As the season changes and the weather warms, I find myself entering my yearly reverse seasonal depression spell. Some people get depressed during the fall and winter. Me? I become an abyss of despair and unease that only grows deeper and darker as the days become sunnier. I always thought it was strange that when everyone else’s spirits are lifted, mine are dead on the ground. I’ve forced myself to get up and go outside every single day for the past few weeks. I’ve walked for hours, taken ample breaks from working, tried to eat clean and healthy foods, and exercised no matter how lazy and tired I felt. I thought that perhaps with all of these changes, I would fend off my anxiety and keep my seasonal depression at bay. But alas, despite my many efforts, I was still struggling to get out of bed every morning and get through my day without overwhelming worry.
I sat for a long time and thought about what exactly this could mean. Did this mean I was doomed to spend the rest of my springs and summers miserable? It made sense for people to feel this way during fall and winter, but were my good weather months doomed? I started to take note of how I felt and when I felt it. I made a special effort to recognize patterns, analyze mood shifts, and talk to myself inside when an anxious thought would race through my mind. After some time, I realized what was happening inside me.
I have come to feel so content, cozy, and safe in fall and winter because I connect those times of my life to slowing down. Taking stock of my life. Resetting and dedicating myself to my wellness and well-being. Spending time with people I love in environments where I feel safest. The cold makes me feel safe. The warm weather, I now realize, I associate with an abundance of energy. With constantly moving, no excuses to settle down. With moving from one thing to the next with no break. Because it’s summer, it’s beautiful out, and there’s so much to do and so much that must be done — why wouldn’t you be doing all these things?

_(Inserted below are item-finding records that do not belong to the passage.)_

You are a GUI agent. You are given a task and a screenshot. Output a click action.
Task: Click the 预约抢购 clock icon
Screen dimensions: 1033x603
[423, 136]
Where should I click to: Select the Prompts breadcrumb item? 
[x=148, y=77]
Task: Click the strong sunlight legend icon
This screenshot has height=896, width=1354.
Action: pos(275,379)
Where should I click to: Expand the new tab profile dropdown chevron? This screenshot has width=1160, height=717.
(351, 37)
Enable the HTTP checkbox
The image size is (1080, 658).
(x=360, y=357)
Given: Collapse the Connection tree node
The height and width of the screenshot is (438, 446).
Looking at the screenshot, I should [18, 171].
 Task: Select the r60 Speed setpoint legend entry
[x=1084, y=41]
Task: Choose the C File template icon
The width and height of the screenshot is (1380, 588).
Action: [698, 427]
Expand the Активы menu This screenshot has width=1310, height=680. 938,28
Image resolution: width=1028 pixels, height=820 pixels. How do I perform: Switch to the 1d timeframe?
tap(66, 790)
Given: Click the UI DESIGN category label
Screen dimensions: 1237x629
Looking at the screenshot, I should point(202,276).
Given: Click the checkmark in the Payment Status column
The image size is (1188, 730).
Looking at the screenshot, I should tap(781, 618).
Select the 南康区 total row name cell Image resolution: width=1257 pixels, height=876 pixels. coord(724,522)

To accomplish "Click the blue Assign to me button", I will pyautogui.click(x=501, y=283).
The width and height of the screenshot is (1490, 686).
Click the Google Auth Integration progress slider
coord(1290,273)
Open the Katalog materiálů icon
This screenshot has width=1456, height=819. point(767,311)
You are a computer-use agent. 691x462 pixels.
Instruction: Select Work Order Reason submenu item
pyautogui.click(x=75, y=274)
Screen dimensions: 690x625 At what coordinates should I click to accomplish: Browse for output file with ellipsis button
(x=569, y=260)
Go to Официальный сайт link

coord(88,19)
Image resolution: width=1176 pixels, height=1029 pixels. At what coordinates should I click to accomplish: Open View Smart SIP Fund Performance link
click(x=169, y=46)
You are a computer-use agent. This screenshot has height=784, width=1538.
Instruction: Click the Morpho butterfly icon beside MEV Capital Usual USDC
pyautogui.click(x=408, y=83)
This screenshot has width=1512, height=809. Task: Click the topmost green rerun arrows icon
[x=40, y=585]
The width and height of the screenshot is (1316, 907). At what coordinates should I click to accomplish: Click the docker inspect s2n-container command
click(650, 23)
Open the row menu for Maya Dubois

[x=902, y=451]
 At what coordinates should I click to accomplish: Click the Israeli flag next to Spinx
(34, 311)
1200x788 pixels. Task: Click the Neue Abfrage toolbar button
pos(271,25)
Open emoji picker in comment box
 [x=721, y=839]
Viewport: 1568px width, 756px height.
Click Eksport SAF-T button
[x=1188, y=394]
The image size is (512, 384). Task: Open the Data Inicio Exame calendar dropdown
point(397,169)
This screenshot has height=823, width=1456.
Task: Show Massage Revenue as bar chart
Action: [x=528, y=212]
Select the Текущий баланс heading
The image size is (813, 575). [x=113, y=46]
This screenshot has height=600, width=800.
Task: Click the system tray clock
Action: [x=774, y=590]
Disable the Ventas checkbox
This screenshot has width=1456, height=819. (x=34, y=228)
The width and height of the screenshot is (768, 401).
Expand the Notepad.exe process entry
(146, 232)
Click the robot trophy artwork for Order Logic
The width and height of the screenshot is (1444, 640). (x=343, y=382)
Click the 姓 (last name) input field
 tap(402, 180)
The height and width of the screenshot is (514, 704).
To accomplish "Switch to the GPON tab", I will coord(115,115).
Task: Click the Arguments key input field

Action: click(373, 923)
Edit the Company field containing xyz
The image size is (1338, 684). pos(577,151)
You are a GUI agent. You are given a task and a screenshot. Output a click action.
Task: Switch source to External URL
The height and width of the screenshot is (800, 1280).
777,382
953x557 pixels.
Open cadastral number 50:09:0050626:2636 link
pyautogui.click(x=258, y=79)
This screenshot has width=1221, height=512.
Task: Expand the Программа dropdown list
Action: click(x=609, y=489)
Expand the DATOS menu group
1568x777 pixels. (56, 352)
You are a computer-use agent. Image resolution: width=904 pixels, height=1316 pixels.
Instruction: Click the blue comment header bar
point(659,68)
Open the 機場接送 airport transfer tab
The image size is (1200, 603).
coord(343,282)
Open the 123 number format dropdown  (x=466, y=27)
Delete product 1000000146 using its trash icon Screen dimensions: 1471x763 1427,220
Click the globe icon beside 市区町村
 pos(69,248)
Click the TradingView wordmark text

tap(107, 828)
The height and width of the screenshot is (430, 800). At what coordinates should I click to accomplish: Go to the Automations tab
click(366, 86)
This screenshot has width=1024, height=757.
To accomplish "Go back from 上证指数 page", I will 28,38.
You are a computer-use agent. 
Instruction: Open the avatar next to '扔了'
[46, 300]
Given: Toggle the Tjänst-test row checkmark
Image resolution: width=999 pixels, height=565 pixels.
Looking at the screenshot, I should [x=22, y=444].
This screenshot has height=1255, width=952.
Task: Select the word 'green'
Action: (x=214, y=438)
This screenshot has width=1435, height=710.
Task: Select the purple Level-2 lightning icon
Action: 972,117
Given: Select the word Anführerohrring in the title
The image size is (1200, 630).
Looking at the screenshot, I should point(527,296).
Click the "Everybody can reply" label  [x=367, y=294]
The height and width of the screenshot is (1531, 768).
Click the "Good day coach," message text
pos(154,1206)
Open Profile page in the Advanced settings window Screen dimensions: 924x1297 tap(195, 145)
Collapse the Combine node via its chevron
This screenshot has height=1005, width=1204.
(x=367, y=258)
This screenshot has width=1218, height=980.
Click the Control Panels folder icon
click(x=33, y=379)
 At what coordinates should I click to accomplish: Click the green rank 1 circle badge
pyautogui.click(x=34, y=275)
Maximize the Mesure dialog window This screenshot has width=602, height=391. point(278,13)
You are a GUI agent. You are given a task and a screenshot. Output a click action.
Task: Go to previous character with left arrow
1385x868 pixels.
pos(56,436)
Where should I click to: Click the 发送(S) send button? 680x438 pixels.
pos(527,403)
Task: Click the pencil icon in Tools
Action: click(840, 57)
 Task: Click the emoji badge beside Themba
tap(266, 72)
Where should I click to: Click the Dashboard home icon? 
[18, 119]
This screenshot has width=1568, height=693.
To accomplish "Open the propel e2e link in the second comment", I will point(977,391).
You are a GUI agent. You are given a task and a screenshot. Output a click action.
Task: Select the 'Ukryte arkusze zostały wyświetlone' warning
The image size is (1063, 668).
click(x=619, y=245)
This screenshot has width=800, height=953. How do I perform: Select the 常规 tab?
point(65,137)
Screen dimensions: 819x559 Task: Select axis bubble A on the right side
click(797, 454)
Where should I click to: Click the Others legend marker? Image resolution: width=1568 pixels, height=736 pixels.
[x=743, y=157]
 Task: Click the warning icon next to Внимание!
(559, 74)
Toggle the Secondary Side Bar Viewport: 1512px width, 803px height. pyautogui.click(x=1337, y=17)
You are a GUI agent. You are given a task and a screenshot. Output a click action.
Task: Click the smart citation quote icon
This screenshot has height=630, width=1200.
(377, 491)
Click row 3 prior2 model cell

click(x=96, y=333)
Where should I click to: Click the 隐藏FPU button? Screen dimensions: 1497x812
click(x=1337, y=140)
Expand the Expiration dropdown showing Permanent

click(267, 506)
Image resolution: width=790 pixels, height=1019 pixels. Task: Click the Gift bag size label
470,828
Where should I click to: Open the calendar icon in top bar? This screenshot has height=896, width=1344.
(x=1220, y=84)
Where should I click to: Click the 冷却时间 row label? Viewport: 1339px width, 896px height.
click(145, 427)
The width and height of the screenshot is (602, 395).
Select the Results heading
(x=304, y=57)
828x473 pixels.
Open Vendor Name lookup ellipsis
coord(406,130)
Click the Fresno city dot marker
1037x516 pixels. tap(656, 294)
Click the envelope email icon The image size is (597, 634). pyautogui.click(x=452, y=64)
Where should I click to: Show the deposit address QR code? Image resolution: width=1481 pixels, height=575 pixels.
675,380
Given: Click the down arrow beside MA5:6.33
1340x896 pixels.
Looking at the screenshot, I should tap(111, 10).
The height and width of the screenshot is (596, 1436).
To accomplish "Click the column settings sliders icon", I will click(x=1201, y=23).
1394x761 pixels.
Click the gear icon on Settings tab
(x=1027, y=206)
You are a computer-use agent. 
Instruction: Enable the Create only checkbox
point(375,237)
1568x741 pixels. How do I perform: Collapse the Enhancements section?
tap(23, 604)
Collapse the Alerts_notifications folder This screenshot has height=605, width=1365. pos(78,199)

While I would walk, I thought about how I should be running. While I would run, I would think about how I should be working. While I worked, I felt guilty for being inside on such a nice day. When I did anything without my dog, I felt bad keeping her cooped up at home in the spring weather. There was never a moment that passed where I felt content to be doing exactly what I was at that given moment. Every single time, without fail, I knew there was something more productive, more summer-esque, more valuable than what I was doing right then. I was never in the moment. In fact, I was afraid of the moment. Afraid that the moment wouldn’t be good enough. Afraid my mind would wander somewhere I didn’t want it to go. All I knew was that there was something better out there, and despite whatever I was doing right then, it wasn’t enough to keep me distracted. The anxiety of being where I shouldn’t be never got me any closer to the destination that I sought.
After having this realization, or epiphany, I felt like a new person. I began to embrace the idea that it's okay to be content with where I am and what I'm doing in the present moment. I realized that there's nothing inherently wrong with my current situation and that sometimes the best thing I can do is be fully present in the here and now. So if I'm taking a walk instead of working, or spending time with a friend instead of doing laundry, I'm doing exactly what I need to be doing at that moment. Similarly, if I'm missing out on a fun day at the beach because I'm preparing meals for the week, that's okay too.
Ultimately, we are all defined by the moments we exist in right now.
This morning, while I was savoring my coffee, I found myself feeling anxious about the time I might be wasting that could be used for wiping counters or vacuuming before starting work. But then I took a deep breath and reminded myself that what matters the most is right now. And right then was exactly where I needed to be for a moment.